§ **What the task asks**
What you should write out is every line from the one containing "Viewport: 1020px width, 705px height." to the end of the data, exactly and with nothing else.

§ **Data for processing**
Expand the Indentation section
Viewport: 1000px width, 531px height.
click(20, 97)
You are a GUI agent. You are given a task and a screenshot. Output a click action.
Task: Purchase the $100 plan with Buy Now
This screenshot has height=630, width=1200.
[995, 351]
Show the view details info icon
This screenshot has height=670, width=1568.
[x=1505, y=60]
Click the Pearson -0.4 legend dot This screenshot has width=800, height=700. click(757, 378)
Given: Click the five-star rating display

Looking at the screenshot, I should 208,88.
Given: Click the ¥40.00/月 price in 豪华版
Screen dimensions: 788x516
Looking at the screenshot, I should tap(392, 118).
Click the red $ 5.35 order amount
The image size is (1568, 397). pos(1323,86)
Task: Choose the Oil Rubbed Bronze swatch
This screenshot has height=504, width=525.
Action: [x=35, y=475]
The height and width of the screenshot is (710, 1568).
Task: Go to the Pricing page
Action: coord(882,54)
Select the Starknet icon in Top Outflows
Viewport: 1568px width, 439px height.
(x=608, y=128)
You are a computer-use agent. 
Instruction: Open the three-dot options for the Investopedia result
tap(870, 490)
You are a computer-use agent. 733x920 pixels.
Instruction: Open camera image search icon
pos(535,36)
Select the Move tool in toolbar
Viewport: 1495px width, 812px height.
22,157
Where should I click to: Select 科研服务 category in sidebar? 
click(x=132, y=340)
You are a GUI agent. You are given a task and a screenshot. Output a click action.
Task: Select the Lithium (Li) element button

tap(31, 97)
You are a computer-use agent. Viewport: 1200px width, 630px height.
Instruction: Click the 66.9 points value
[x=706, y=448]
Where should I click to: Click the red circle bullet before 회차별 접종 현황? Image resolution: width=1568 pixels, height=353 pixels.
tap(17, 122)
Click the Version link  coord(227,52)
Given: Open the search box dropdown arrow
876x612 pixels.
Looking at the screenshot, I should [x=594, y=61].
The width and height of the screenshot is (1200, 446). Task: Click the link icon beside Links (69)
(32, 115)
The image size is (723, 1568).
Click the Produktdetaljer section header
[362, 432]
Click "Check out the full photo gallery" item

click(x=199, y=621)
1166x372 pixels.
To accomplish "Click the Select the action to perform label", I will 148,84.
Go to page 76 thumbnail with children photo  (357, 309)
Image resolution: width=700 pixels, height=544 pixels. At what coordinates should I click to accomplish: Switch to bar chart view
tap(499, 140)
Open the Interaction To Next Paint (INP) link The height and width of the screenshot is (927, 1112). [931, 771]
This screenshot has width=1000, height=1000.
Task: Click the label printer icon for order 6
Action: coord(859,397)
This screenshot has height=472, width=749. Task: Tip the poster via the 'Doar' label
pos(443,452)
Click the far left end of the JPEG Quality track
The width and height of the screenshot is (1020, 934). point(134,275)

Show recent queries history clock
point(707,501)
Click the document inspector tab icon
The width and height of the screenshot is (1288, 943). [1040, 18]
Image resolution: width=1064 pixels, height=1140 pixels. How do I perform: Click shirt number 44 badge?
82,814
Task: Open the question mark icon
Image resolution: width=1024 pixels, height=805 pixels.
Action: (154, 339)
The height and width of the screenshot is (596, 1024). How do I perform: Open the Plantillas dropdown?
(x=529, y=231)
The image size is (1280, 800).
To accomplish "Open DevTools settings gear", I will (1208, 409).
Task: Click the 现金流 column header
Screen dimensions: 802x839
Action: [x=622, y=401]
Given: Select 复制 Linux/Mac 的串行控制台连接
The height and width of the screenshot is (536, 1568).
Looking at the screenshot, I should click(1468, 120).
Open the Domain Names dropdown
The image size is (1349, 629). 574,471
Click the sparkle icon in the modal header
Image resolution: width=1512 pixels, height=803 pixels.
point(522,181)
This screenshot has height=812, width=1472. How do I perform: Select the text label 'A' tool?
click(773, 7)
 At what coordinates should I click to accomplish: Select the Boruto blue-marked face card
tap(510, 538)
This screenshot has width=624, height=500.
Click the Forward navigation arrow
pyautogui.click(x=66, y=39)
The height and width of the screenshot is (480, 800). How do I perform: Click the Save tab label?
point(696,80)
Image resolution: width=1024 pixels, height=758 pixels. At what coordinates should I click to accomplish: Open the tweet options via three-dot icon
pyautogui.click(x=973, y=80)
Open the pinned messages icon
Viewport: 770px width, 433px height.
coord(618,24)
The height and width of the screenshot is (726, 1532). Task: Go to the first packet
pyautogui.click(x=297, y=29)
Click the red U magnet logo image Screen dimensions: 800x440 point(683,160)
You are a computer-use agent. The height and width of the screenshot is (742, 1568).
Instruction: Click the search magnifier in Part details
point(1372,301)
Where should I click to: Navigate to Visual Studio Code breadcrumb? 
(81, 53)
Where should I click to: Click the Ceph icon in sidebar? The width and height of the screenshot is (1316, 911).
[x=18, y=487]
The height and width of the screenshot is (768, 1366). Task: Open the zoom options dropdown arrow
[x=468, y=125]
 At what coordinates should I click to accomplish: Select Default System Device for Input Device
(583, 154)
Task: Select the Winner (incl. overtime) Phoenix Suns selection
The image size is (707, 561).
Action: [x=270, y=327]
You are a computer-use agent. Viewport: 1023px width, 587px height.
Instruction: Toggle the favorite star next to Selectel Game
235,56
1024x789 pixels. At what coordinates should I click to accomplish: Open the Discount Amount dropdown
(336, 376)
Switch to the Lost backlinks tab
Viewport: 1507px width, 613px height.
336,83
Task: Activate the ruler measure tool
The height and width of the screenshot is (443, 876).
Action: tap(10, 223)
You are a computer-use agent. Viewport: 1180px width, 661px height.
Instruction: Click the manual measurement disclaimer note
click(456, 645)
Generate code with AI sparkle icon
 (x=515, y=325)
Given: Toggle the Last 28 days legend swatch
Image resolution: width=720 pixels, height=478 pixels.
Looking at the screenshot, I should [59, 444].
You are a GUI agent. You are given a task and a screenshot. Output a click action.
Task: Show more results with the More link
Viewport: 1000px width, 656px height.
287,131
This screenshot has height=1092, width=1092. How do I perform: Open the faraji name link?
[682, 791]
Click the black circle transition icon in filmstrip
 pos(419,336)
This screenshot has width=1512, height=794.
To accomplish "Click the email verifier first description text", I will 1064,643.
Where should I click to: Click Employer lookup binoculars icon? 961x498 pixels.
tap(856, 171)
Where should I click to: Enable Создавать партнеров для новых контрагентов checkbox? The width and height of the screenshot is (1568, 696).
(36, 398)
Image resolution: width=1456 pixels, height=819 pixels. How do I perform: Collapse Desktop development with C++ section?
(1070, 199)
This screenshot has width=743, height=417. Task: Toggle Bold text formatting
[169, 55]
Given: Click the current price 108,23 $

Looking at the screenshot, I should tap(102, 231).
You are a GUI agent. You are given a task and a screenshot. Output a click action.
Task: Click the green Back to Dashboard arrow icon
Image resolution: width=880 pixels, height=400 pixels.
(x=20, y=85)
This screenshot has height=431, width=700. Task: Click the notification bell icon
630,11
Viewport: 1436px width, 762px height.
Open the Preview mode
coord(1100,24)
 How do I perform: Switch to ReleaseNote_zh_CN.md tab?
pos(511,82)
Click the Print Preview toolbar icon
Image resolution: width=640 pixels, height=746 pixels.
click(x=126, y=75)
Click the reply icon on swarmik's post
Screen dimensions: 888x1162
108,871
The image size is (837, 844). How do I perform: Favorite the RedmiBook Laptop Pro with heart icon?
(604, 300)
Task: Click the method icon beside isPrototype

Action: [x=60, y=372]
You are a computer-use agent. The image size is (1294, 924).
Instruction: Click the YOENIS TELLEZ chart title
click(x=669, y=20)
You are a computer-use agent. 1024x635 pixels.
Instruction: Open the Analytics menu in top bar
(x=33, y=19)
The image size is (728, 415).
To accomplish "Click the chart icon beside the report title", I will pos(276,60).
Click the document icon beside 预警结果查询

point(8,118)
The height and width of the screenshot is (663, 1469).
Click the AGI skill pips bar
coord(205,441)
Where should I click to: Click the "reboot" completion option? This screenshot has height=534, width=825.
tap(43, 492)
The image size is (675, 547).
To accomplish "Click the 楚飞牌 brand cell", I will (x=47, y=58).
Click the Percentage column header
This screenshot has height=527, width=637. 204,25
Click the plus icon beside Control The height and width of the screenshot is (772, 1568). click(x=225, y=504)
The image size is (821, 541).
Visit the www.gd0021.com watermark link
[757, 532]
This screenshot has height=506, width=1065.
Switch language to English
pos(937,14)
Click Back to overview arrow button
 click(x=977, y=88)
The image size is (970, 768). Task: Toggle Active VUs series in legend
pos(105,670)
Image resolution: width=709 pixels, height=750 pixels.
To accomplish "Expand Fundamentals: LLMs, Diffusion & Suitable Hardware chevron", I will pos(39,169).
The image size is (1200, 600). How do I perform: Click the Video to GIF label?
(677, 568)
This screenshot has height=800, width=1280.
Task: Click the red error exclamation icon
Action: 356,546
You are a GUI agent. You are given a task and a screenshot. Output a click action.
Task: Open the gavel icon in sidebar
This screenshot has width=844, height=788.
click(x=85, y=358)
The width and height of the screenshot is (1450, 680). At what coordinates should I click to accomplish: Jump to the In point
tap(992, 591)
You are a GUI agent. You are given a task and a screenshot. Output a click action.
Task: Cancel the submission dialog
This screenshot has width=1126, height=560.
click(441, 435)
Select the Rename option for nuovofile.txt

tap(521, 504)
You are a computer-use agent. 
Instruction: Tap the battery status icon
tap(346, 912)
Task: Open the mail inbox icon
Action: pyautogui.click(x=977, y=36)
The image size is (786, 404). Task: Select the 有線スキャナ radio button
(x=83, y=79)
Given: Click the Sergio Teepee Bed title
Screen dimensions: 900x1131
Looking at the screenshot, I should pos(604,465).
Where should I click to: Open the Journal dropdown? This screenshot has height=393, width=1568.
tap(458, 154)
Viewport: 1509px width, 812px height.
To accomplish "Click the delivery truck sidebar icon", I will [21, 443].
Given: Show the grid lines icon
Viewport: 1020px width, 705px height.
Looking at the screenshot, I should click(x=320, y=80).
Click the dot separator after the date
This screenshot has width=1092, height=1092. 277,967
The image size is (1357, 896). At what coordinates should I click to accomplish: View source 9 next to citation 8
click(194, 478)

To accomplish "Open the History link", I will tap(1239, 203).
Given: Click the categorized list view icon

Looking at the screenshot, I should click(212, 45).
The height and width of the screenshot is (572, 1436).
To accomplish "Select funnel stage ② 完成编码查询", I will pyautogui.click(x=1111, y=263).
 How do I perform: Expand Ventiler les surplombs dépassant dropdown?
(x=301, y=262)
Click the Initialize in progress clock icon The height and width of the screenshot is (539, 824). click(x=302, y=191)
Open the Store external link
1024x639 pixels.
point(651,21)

§ **Exercise response**
Viewport: 1020px width, 705px height.
Looking at the screenshot, I should click(x=320, y=80).
Click the dot separator after the date
This screenshot has width=1092, height=1092. 277,967
The image size is (1357, 896). At what coordinates should I click to accomplish: View source 9 next to citation 8
click(194, 478)

To accomplish "Open the History link", I will tap(1239, 203).
Given: Click the categorized list view icon

Looking at the screenshot, I should click(212, 45).
The height and width of the screenshot is (572, 1436).
To accomplish "Select funnel stage ② 完成编码查询", I will pyautogui.click(x=1111, y=263).
 How do I perform: Expand Ventiler les surplombs dépassant dropdown?
(x=301, y=262)
Click the Initialize in progress clock icon The height and width of the screenshot is (539, 824). click(x=302, y=191)
Open the Store external link
1024x639 pixels.
point(651,21)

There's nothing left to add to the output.